News and Press Releases

November 17, 2010

OWNER OF DENVER SUGARS/DENVER PLAYERS INDICTED

            DENVER – Brenda L. Stewart, age 35, of Denver, Colorado, was indicted by a federal grand jury in Denver late yesterday on charges of tax evasion, use of interstate communication facilities in aid of racketeering, witness tampering, and money laundering related to her prostitution business, United States Attorney John Walsh and IRS – Criminal Investigation Special Agent in Charge Christopher Siegerson announced.  A summons was issued for Stewart to appear in U.S. District Court in Denver for her initial appearance on November 30, 2010, at 1:30 p.m. before U.S. Magistrate Judge Craig B.  Shaffer.
            According to the indictment, the first tax evasion count alleges that beginning on January 1, 2005, and continuing through April 17, 2006, Stewart did willfully attempt to evade and defeat payment of income tax due to the United States for the calendar year 2005.  Stewart earned income from her prostitution business known as Denver Sugar/Denver Players, first through working as a prostitute and later through purchasing and then operating the Denver Sugar/Denver Players business.
            The second tax evasion count alleges that beginning on January 1, 2006, and continuing through April 16, 2007, Stewart did willfully attempt to evade and defeat income tax due to the United States for calendar year 2006. 

Both counts allege that Stewart created a company called Phoenix Media and Consulting LLC.  She used this company to open a bank account to receive and distribute money from her prostitution business.  Stewart used some of the receipts from the business to pay the purchase price of $150,000 from the previous owner.  She also did not provide a majority of the employees with Forms 1099 or other required tax documents.  Stewart filed a false 1040 individual income tax return for 2005, and she failed to file an individual tax return for 2006.
            According to the use of interstate commerce facility in aid of racketeering counts, Stewart did use a facility in interstate commerce, namely wire communication facilities, with intent to distribute the proceeds of her unlawful activity – namely the prostitution offenses.  She is also accused of using an interstate commerce facility in aid of racketeering with the intent to promote, manage, and facilitate prostitution offenses by maintaining and causing the maintenance of websites for her businesses.
            On January 25, 2008, search warrants were executed at Stewart’s home and the “in-call” prostitution address.  The witness tampering allegation is that on January 28, 2008, after the search warrants were executed, Stewart corruptly asked the person she paid to maintain her business websites to permanently delete those websites.
            The money laundering counts in the indictment allege that Stewart did knowingly conduct and attempt to conduct financial transactions affecting interstate commerce by transferring funds from a Phoenix Media and Consulting LLC account at Community Banks of Colorado into the defendant’s personal account, knowing the proceeds were from the use of interstate commerce facilities in aid of racketeering activity.  The transactions were designed, the indictment states, to conceal and disguise the nature and source of the proceeds of the unlawful activity.
            Lastly, the indictment includes a forfeiture allegation, which states that upon conviction of one or more of the offenses listed above, Stewart will be required to forfeit the traceable proceeds of her illegal activity, including over $110,000 in U.S. currency.    

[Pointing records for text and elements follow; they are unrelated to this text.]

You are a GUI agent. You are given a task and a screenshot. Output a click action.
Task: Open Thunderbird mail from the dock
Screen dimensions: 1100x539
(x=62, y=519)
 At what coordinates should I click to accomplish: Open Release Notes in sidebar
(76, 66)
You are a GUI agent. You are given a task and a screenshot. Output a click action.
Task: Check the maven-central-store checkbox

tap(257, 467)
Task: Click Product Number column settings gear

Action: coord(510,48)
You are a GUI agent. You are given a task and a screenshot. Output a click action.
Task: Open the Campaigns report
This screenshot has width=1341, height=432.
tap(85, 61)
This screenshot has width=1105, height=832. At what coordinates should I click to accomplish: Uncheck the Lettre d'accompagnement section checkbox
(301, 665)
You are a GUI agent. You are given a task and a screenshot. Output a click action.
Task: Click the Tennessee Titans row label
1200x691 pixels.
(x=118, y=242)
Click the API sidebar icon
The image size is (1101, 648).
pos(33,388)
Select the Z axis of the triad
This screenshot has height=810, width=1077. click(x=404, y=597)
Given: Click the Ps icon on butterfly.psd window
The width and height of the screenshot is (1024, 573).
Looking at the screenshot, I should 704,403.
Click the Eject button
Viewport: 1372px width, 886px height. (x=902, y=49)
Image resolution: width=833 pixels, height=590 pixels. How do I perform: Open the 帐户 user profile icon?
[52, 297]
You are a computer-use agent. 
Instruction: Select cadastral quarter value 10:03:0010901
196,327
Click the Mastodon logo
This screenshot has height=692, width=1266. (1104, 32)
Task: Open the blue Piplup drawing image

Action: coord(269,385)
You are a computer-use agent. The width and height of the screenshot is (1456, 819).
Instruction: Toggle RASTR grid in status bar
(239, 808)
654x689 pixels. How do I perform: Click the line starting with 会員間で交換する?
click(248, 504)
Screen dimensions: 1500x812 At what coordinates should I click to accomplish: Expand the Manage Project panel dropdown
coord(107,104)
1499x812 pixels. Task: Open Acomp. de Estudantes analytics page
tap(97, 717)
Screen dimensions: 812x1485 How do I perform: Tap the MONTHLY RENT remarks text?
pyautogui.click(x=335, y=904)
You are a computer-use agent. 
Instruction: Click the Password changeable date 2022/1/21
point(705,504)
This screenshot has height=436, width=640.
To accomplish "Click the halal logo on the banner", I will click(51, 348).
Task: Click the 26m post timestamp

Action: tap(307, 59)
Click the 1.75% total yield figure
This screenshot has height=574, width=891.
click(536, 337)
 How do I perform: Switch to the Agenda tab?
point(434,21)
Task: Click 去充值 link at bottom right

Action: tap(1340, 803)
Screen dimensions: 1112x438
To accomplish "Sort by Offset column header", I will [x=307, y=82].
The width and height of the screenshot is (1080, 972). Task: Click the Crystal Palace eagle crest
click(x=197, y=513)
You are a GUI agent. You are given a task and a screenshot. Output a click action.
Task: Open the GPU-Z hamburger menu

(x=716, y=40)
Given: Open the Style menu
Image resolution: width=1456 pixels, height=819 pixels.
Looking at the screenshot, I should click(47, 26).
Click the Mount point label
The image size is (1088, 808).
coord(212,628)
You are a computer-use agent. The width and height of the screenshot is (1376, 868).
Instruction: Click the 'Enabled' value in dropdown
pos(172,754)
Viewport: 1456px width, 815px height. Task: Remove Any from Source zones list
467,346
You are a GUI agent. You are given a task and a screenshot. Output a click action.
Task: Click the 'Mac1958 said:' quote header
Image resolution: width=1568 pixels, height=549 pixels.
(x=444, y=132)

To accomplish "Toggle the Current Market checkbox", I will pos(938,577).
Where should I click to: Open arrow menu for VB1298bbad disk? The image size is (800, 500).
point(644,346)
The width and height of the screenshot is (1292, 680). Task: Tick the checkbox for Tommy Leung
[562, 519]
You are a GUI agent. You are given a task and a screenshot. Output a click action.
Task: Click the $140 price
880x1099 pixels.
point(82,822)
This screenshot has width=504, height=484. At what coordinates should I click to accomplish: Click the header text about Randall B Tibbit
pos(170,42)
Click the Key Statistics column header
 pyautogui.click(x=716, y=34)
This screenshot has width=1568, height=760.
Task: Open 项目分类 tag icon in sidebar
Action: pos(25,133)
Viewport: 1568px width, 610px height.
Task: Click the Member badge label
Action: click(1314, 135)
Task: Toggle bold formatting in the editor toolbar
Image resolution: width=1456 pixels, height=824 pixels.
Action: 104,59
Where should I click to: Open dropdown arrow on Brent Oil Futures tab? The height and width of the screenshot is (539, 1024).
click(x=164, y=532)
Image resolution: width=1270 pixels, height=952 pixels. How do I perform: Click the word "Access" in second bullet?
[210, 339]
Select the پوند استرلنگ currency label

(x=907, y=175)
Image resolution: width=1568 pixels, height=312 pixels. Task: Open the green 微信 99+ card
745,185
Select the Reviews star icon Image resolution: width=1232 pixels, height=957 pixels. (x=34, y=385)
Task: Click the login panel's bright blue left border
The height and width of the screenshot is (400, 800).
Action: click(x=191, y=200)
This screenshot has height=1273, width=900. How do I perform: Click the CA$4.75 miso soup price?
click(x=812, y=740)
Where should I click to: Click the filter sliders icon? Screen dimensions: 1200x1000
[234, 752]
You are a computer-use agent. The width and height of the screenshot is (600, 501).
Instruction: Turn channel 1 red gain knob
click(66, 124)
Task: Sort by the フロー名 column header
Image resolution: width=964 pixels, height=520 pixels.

If convicted of tax evasion, the defendant faces not more than 5 years in federal prison, and a fine of not more than $250,000.  If convicted of use of an interstate communication facility in aid of racketeering, Stewart faces not more than 5 years imprisonment, and up to a $250,000 fine, per count for each of the 28 counts.  If convicted of witness tampering, the defendant faces not more than 20 years imprisonment, and up to a $250,000 fine.  If convicted of money laundering, Stewart faces not more than 20 years in federal prison, and a fine of up to $500,000, per count for each of the 39 counts.
            “The success of this investigation is attributable to our partnership with the Denver Police Department and the United States Attorney’s Office,” said Christopher M. Sigerson, Special Agent in Charge, IRS Criminal Investigation, Denver Field Office.  “Each agency fulfills a unique role and IRS CI’s mission in this regard is to follow the money trail to financially disrupt and dismantle these organizations.”
            This case was investigated by the IRS – Criminal Investigation with assistance from the Denver Police Department.
            The defendant is being prosecuted by Assistant U.S. Attorney Matthew Kirsch.
            The charges in the indictment are allegations, and the defendant is presumed innocent unless and until proven guilty.